To: Gregg Powers who wrote (13404)8/6/1998 9:39:00 AM
From: limtex  Read Replies (3) | Respond to of 152472
 
Gregg -

Ericsson -

We have to assume that the Swedes have a plan.

1. Wait and fight it out in Court.

2. Assume they have some technological avoid the whole problem card which no-one at QC has thought of yet.

3. Make an offer for the Q at the appropriate time.

4. Get someone else with whom they see eye to eye to make an offer for the Q.

5. Have some kind of superior technology that isn't CDMA.

6. Maybe selling out themselves and just want some window dressing.

What ever it is it seems to me they are unlikely to drive their comppany headlong into a QC brick wall.

Should be interesting to work out their strategy.

regards,

L



To: Gregg Powers who wrote (13404)8/6/1998 9:59:00 AM
From: tero kuittinen  Read Replies (3) | Respond to of 152472
 
I think limtex has a point.
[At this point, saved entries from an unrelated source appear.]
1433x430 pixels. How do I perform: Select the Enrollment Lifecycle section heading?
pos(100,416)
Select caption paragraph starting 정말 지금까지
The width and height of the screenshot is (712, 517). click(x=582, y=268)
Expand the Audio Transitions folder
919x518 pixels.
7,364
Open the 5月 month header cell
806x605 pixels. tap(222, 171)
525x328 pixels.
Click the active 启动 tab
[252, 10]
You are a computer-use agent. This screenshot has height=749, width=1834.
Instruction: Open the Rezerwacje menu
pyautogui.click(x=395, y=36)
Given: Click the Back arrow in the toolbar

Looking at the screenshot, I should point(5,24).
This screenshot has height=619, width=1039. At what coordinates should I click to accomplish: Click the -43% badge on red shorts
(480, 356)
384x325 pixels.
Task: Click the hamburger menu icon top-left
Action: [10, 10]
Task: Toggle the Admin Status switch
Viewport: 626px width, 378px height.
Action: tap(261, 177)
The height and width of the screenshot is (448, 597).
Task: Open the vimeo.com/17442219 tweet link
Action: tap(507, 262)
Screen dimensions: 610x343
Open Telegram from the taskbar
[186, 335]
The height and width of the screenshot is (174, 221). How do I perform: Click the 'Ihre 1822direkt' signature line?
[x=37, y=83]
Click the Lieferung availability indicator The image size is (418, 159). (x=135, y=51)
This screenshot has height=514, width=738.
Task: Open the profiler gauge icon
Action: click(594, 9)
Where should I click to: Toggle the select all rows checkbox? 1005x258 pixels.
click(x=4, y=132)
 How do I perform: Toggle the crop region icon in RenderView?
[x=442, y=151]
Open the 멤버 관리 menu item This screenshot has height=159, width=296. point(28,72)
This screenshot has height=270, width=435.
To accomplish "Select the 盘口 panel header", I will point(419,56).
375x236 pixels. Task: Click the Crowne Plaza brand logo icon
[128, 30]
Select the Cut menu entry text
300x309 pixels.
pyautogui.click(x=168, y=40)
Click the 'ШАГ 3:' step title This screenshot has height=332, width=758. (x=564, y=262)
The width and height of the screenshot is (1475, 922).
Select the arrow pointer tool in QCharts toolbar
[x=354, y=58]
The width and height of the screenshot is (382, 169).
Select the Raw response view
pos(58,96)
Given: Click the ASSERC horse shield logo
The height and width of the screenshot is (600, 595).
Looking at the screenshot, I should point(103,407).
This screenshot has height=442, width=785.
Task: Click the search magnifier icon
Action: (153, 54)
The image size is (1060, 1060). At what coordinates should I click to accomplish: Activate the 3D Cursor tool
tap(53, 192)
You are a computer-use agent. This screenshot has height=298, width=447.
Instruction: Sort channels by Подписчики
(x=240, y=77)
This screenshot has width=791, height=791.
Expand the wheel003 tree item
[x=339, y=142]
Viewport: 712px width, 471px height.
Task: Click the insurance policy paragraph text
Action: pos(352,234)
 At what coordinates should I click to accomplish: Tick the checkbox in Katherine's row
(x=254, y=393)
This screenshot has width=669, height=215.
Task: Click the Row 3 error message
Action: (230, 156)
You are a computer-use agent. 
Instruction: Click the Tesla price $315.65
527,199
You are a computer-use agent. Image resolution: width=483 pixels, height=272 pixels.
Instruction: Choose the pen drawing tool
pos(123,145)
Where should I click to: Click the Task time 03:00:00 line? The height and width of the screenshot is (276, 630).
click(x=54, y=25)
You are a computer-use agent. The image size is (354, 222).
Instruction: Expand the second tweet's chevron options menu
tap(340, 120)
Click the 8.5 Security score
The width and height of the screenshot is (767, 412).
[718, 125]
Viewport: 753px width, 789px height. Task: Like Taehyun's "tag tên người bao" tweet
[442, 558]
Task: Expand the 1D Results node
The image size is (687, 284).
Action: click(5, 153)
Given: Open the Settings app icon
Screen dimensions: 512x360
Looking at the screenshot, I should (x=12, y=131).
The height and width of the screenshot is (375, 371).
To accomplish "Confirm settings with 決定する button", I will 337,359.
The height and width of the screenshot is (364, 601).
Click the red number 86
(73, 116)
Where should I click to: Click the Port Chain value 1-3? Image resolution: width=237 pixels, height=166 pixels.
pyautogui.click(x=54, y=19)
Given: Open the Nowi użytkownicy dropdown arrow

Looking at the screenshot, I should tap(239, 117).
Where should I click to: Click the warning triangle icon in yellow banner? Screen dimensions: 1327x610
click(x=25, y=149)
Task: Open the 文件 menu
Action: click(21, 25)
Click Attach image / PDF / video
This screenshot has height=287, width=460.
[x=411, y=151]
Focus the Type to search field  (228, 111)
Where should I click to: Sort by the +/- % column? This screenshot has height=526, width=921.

Gregg, Bruce, how dumb are Ericsson? That's the key question here. Would they really be implementing W-CDMA in half a dozen key markets simultanously if they hadn't some way of wiggling out of this impasse? Gregg, I can see how ETSI would want to know Qualcomm's position on IPR even if the IPR is not fundamentally important. If circumventing Qualcomm's patents is expensive the W-CDMA people want to first make a reasonable deal with Qualcomm... and if that is impossible they will try to run around Qualcomm. And now Qualcomm has said that it will play hardball.

What's an average investor to do in this kind of hairy situation? Well, it's pretty simple, really... Owning just Qualcomm seems very risky and hedging your bets by buying Ericsson is morally repulsive. So it's better to execute some sort of hedge by buying stock in a company that is poised to win big no matter what happens; maybe so that Qualcomm proponents would own 70% QCOM and 30% the hedge stock.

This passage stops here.